4. And guess what? Remember that super important math fact we learned? The trigonometric identity $\sec^2 v - \tan^2 v$ is ALWAYS equal to 1! It's one of those special identity rules derived from $\sin^2 v + \cos^2 v = 1$.
5. So, our expression now looks like this:
$$ \frac{\sec v-\tan v}{1} $$
Which just simplifies to $\sec v-\tan v$.

Look! That's exactly what the left side of the original equation was! Since we transformed the right side into the left side, we've shown they are identical! Yay, we did it!

Alternative answer

Answer: The identity is verified. Explain
This is a question about <trigonometric identities, specifically using the Pythagorean identity involving secant and tangent, and the difference of squares formula>. The solving step is:

Hey friend! This looks like a fun puzzle to show that two math expressions are actually the same. We need to verify that $\sec v - \tan v$ is the same as $\frac{1}{\sec v + \tan v}$.

I always like to start with the side that looks a bit more complicated or has a fraction, because it often gives me more room to do some cool tricks. In this case, the right side, $\frac{1}{\sec v + \tan v}$, looks like a good place to begin.

My goal is to make $\frac{1}{\sec v + \tan v}$ transform into $\sec v - \tan v$.

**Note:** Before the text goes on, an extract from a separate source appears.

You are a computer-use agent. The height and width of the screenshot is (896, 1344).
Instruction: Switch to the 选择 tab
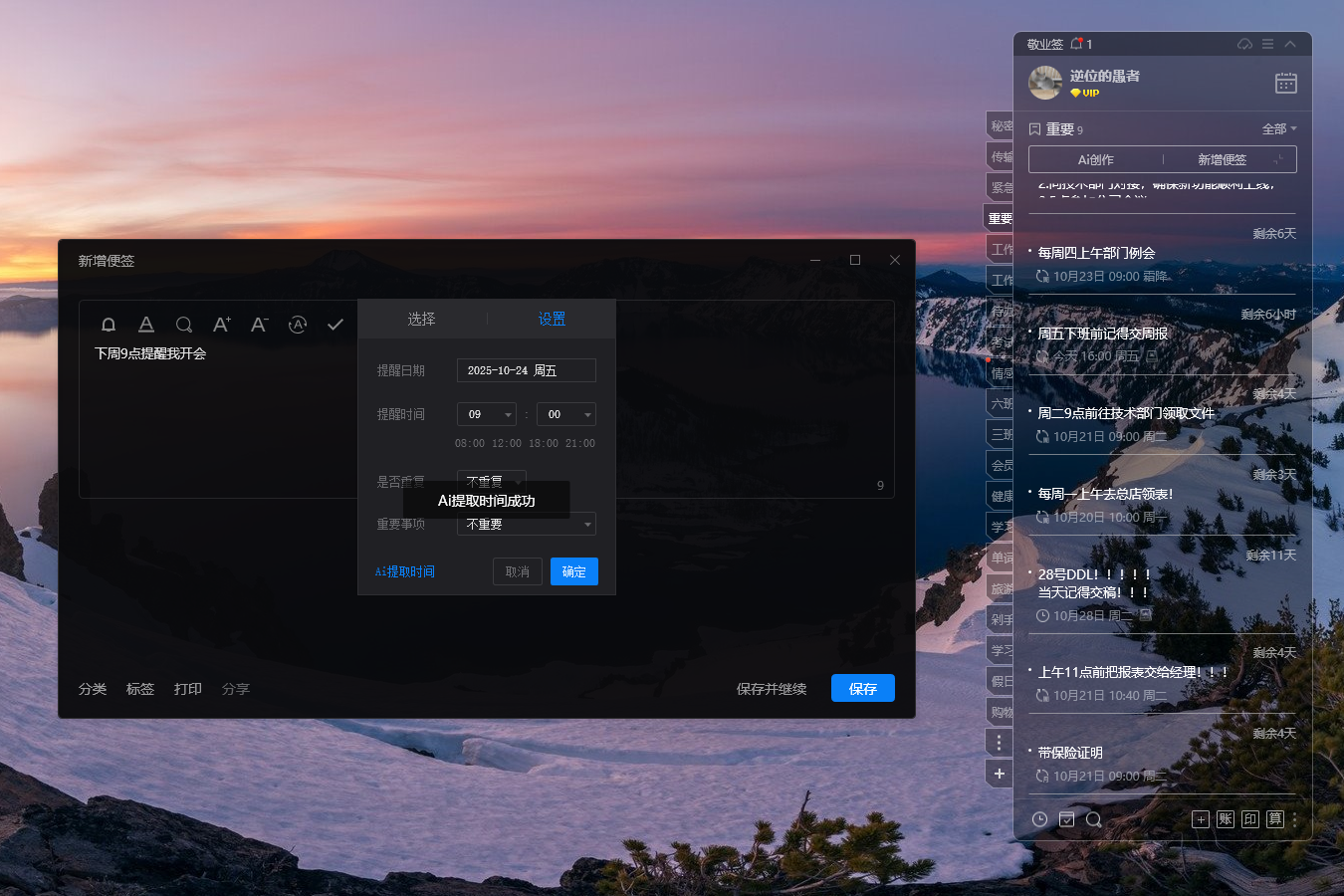[x=421, y=320]
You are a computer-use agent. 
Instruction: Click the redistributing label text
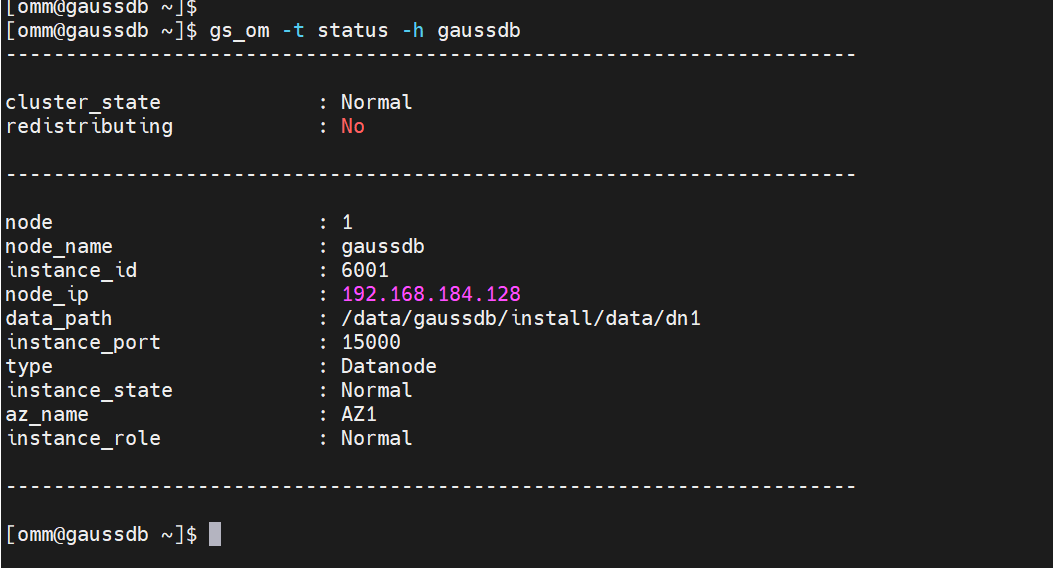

I remember a super important identity: $\sec^2 v - \tan^2 v = 1$. This looks a lot like the difference of squares formula, which is $(a-b)(a+b) = a^2 - b^2$.
See how the denominator on the right side is $\sec v + \tan v$? If I could multiply it by $\sec v - \tan v$, it would become $\sec^2 v - \tan^2 v$, which we know is just 1!

So, here’s the plan:
1. Start with the Right Hand Side (RHS) of the equation:
RHS = $\frac{1}{\sec v + \tan v}$

2. To get that nice $\sec^2 v - \tan^2 v$ on the bottom, I'm going to multiply both the top (numerator) and the bottom (denominator) of the fraction by $(\sec v - \tan v)$. This is like multiplying by 1, so it doesn't change the value of the expression, just its form!
RHS = $\frac{1}{(\sec v + \tan v)} \times \frac{(\sec v - \tan v)}{(\sec v - \tan v)}$

3. Now, let's multiply the tops together and the bottoms together:
On the top: $1 \times (\sec v - \tan v) = \sec v - \tan v$
On the bottom: $(\sec v + \tan v)(\sec v - \tan v)$

4. Using the difference of squares formula $(a+b)(a-b) = a^2 - b^2$, the bottom becomes $\sec^2 v - \tan^2 v$.
So now we have:
RHS = $\frac{\sec v - \tan v}{\sec^2 v - \tan^2 v}$

5. Here's the magic part! We know from our trigonometric identities that $\sec^2 v - \tan^2 v$ is equal to $1$. (This comes from $1 + \tan^2 v = \sec^2 v$ by subtracting $\tan^2 v$ from both sides).
So, substitute '1' for the denominator:
RHS = $\frac{\sec v - \tan v}{1}$

6. And when you divide something by 1, it just stays the same!
RHS = $\sec v - \tan v$

Look! This is exactly the Left Hand Side (LHS) of our original equation! Since we transformed the RHS into the LHS, the identity is verified! We showed that both sides are indeed the same. Yay!